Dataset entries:
+ + +

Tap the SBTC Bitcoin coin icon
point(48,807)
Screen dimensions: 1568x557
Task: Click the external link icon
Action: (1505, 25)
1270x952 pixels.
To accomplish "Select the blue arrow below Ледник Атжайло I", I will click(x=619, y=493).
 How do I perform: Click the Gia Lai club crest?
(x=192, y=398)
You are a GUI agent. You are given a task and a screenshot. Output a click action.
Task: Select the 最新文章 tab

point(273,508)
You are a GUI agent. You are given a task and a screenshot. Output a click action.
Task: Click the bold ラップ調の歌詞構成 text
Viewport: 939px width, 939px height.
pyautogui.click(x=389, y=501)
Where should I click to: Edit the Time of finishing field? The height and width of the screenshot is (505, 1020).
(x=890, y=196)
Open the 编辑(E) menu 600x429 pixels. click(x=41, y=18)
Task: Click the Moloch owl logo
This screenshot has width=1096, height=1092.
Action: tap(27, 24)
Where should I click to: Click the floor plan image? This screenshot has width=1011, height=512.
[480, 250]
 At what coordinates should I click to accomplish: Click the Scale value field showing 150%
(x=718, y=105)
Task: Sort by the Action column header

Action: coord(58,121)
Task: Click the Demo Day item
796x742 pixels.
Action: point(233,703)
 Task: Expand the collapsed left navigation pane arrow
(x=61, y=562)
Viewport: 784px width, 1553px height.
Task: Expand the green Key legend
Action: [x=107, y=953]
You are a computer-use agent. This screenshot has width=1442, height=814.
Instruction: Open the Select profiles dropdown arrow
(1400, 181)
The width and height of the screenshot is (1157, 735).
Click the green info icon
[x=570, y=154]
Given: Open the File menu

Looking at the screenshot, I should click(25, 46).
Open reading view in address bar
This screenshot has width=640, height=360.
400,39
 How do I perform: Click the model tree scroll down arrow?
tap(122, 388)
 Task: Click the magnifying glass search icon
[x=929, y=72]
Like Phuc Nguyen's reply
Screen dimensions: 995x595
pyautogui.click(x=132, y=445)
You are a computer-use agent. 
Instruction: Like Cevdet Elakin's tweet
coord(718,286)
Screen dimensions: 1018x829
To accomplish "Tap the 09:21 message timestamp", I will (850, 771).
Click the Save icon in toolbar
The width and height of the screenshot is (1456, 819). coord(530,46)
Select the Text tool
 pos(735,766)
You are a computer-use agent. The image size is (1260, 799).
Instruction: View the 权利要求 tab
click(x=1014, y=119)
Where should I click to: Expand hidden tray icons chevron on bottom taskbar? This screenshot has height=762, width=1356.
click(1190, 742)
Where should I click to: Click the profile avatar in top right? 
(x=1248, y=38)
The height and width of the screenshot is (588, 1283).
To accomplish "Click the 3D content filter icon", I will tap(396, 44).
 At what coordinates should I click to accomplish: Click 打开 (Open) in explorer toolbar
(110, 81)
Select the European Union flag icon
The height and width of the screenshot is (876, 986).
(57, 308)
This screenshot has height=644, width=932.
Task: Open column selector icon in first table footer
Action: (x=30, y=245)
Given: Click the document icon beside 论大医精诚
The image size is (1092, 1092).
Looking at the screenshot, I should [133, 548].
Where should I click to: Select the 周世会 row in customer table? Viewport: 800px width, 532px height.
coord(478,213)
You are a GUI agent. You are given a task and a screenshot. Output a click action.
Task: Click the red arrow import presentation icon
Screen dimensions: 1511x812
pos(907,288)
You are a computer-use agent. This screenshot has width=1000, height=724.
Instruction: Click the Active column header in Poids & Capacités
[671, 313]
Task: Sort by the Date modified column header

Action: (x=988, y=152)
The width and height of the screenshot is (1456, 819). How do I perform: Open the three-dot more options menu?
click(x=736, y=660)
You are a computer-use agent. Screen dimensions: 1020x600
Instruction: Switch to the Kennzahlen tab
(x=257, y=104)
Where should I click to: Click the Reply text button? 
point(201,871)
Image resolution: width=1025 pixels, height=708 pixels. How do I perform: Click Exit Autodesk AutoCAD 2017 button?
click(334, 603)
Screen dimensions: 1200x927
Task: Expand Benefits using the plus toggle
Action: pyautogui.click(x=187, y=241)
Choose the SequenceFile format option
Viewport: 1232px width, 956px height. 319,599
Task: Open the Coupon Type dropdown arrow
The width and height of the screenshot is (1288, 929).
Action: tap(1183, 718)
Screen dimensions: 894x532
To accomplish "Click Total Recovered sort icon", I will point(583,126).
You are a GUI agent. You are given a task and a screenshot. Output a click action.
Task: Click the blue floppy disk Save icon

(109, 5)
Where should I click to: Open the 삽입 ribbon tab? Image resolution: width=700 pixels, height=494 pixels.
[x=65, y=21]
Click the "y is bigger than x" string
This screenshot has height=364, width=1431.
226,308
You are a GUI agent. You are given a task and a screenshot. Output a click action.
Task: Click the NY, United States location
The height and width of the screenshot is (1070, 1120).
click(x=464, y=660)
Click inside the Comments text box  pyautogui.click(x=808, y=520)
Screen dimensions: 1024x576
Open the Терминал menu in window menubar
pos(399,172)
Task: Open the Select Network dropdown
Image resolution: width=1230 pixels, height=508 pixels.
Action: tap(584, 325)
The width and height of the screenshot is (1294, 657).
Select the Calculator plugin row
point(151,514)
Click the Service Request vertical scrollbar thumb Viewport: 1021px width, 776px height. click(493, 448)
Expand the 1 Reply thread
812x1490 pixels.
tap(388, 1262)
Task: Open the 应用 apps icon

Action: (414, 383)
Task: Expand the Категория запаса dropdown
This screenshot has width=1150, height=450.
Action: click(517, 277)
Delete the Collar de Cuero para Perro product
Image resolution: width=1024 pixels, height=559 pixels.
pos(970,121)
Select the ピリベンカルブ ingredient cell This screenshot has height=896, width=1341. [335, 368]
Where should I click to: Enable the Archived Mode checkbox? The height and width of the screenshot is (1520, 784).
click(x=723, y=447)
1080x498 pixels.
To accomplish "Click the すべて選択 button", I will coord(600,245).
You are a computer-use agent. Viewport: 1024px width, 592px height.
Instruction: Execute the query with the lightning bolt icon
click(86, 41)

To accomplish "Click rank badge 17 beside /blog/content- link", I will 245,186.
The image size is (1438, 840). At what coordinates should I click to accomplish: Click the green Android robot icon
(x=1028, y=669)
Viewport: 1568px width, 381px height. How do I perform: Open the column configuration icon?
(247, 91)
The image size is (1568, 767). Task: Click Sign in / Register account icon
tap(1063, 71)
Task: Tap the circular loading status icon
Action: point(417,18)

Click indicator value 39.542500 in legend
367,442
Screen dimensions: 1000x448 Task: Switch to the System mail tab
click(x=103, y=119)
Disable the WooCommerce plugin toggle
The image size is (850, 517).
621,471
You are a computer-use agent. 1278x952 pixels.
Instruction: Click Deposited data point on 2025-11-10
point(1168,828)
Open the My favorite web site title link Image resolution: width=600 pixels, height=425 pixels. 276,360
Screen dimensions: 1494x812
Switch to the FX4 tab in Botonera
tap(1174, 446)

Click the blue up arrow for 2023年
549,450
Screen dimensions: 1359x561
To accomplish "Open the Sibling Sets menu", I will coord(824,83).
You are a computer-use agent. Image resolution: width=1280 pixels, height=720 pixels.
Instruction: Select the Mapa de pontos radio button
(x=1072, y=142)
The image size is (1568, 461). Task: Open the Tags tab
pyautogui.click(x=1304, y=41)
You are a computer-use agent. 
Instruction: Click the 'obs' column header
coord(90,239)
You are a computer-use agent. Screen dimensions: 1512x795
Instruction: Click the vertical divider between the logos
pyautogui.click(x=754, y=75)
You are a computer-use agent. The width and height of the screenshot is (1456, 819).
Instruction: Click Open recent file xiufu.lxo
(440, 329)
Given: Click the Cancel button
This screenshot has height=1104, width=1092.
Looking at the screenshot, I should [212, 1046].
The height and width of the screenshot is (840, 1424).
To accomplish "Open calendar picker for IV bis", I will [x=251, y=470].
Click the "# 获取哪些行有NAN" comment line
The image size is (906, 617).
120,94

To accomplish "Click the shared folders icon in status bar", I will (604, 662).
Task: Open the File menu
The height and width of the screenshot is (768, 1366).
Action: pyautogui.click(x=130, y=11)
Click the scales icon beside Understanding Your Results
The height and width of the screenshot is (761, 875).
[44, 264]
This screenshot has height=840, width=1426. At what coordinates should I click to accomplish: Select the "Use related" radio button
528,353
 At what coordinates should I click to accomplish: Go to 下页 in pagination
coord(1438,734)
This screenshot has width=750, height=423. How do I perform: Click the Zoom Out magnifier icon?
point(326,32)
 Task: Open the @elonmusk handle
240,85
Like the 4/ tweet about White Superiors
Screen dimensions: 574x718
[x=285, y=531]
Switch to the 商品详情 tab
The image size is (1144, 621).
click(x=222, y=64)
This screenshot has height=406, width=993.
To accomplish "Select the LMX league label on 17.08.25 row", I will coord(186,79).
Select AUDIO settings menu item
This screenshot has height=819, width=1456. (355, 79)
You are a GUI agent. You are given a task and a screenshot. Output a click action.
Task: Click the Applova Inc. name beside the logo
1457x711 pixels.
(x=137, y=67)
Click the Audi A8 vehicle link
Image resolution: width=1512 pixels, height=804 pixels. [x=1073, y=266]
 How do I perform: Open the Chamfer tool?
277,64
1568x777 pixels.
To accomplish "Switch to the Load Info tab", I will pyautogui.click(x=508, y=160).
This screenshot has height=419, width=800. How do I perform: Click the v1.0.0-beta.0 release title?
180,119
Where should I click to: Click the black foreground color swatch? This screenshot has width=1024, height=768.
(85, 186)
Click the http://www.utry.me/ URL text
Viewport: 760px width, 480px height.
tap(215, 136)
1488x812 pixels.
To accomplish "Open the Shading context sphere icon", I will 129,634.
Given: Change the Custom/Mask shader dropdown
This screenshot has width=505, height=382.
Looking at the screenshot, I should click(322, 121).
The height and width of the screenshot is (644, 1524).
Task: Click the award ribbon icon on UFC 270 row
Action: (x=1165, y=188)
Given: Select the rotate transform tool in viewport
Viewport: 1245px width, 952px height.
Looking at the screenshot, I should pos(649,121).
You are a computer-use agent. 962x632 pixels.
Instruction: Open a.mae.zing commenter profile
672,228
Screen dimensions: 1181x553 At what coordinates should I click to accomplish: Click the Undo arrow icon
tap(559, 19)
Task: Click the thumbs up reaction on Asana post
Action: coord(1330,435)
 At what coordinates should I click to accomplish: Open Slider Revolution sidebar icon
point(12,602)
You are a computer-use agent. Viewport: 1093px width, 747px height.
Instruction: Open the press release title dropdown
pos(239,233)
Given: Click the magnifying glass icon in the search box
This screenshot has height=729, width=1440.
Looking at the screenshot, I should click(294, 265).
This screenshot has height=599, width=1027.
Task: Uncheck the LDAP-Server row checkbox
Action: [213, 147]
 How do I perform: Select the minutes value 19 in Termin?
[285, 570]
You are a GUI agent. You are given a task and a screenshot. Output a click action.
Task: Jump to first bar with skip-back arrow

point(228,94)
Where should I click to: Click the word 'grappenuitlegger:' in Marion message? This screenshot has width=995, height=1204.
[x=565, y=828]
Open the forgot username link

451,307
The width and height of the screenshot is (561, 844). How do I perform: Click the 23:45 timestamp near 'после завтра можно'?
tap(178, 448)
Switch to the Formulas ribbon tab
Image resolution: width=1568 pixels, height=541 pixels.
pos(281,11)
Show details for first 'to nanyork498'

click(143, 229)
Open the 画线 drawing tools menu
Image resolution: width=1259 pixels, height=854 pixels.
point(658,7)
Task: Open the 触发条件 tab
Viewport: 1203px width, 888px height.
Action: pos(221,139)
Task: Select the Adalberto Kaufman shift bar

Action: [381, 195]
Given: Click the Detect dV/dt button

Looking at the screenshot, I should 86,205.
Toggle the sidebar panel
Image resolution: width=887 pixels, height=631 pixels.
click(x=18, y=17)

+ + +

◆ **TASK STATEMENT**: Copy the stretch of the records above that runs from the line with "1488x812 pixels." through the line with "Given: Click the magnifying". Both end lines belong in the copy, and nothing else does.

◆ **TASK ANSWER**:
1488x812 pixels.
To accomplish "Open the Shading context sphere icon", I will 129,634.
Given: Change the Custom/Mask shader dropdown
This screenshot has width=505, height=382.
Looking at the screenshot, I should click(322, 121).
The height and width of the screenshot is (644, 1524).
Task: Click the award ribbon icon on UFC 270 row
Action: (x=1165, y=188)
Given: Select the rotate transform tool in viewport
Viewport: 1245px width, 952px height.
Looking at the screenshot, I should pos(649,121).
You are a computer-use agent. 962x632 pixels.
Instruction: Open a.mae.zing commenter profile
672,228
Screen dimensions: 1181x553 At what coordinates should I click to accomplish: Click the Undo arrow icon
tap(559, 19)
Task: Click the thumbs up reaction on Asana post
Action: coord(1330,435)
 At what coordinates should I click to accomplish: Open Slider Revolution sidebar icon
point(12,602)
You are a computer-use agent. Viewport: 1093px width, 747px height.
Instruction: Open the press release title dropdown
pos(239,233)
Given: Click the magnifying glass icon in the search box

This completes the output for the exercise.